§ TASK DESCRIPTION:
Report each line of the records where "computer" occurs.

§ AVAILABLE DATA:
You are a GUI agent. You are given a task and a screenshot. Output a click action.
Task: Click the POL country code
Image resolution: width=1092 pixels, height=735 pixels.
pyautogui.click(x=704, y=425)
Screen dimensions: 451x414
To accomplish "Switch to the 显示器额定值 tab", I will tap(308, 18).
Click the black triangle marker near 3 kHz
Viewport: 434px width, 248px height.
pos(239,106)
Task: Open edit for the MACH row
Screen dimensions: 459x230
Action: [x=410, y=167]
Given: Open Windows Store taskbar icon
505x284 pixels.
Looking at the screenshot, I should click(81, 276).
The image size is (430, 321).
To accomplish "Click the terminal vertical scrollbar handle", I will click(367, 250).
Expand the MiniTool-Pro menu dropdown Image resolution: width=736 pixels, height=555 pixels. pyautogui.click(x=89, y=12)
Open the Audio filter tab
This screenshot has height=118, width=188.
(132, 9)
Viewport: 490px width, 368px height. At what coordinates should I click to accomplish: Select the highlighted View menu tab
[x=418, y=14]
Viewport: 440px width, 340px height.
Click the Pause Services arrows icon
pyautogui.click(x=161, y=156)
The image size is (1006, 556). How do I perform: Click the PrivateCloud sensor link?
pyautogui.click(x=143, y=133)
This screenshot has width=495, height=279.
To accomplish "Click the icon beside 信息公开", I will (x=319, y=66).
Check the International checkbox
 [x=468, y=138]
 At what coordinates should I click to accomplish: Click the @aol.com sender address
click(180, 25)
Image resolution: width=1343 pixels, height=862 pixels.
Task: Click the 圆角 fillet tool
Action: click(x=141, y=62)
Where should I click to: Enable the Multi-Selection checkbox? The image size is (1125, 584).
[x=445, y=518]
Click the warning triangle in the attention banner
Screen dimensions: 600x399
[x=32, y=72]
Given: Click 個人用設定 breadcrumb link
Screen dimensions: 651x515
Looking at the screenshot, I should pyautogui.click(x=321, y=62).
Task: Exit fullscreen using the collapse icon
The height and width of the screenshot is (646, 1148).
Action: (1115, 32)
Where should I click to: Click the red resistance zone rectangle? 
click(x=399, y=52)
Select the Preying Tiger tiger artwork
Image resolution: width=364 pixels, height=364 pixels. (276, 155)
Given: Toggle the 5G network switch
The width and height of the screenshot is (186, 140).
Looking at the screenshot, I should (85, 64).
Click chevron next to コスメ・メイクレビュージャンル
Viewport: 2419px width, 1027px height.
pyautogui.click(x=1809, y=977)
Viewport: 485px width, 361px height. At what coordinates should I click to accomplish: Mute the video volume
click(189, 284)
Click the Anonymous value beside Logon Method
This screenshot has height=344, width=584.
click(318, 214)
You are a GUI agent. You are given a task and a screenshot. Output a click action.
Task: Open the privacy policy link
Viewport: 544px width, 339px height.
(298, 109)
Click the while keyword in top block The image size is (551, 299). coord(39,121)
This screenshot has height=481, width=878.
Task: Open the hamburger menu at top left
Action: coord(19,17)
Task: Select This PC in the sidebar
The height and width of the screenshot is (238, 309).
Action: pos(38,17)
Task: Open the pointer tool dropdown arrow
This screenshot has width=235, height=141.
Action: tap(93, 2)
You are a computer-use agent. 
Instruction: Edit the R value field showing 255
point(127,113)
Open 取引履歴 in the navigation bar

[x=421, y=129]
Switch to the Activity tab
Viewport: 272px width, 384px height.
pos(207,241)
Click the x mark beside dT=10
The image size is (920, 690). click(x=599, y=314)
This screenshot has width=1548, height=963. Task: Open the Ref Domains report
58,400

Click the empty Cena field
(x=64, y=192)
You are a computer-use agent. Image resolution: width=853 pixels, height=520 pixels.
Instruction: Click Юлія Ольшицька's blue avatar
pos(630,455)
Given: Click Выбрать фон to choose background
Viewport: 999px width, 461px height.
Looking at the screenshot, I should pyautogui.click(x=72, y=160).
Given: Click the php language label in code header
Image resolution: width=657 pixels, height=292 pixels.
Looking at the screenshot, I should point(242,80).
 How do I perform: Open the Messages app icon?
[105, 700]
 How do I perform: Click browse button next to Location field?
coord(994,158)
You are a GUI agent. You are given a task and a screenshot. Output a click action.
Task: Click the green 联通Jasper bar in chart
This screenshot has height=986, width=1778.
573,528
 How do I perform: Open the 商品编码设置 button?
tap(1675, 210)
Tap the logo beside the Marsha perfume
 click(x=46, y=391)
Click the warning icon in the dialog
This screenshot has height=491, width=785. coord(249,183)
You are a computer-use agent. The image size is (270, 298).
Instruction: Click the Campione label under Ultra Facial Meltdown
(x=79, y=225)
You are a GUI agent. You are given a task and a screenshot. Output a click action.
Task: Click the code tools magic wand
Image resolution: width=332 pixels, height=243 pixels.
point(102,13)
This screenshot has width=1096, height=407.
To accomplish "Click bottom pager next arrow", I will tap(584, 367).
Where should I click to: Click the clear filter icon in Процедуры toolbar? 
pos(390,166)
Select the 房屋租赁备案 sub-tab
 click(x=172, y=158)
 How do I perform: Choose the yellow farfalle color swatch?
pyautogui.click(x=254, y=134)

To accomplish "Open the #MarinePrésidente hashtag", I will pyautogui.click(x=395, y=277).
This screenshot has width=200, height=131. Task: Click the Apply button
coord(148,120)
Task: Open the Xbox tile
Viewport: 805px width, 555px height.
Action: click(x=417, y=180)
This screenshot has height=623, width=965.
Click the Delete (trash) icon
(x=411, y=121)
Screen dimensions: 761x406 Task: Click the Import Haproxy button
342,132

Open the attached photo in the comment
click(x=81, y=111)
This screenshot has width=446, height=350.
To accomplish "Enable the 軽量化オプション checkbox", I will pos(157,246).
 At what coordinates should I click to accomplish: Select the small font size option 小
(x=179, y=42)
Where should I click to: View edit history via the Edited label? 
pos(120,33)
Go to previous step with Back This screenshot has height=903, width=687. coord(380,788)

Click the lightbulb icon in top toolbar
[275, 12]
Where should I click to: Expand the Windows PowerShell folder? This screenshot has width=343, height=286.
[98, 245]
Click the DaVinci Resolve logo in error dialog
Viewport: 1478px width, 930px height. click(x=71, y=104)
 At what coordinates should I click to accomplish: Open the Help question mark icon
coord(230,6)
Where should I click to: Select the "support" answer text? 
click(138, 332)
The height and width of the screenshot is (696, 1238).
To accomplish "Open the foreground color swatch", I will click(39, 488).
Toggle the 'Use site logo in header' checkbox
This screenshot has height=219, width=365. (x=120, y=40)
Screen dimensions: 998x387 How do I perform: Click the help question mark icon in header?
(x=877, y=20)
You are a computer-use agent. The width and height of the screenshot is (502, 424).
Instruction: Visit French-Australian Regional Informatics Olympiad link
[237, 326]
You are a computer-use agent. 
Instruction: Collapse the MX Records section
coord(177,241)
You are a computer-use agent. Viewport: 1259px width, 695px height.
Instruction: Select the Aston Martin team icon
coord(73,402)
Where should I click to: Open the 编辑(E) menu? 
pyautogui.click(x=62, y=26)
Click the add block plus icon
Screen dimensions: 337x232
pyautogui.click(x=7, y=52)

§ ANSWER BELOW:
You are a computer-use agent. 
You are a computer-use agent. Image resolution: width=853 pixels, height=520 pixels.
You are a computer-use agent. The image size is (270, 298).
You are a computer-use agent. The width and height of the screenshot is (502, 424).
You are a computer-use agent. 
You are a computer-use agent. Viewport: 1259px width, 695px height.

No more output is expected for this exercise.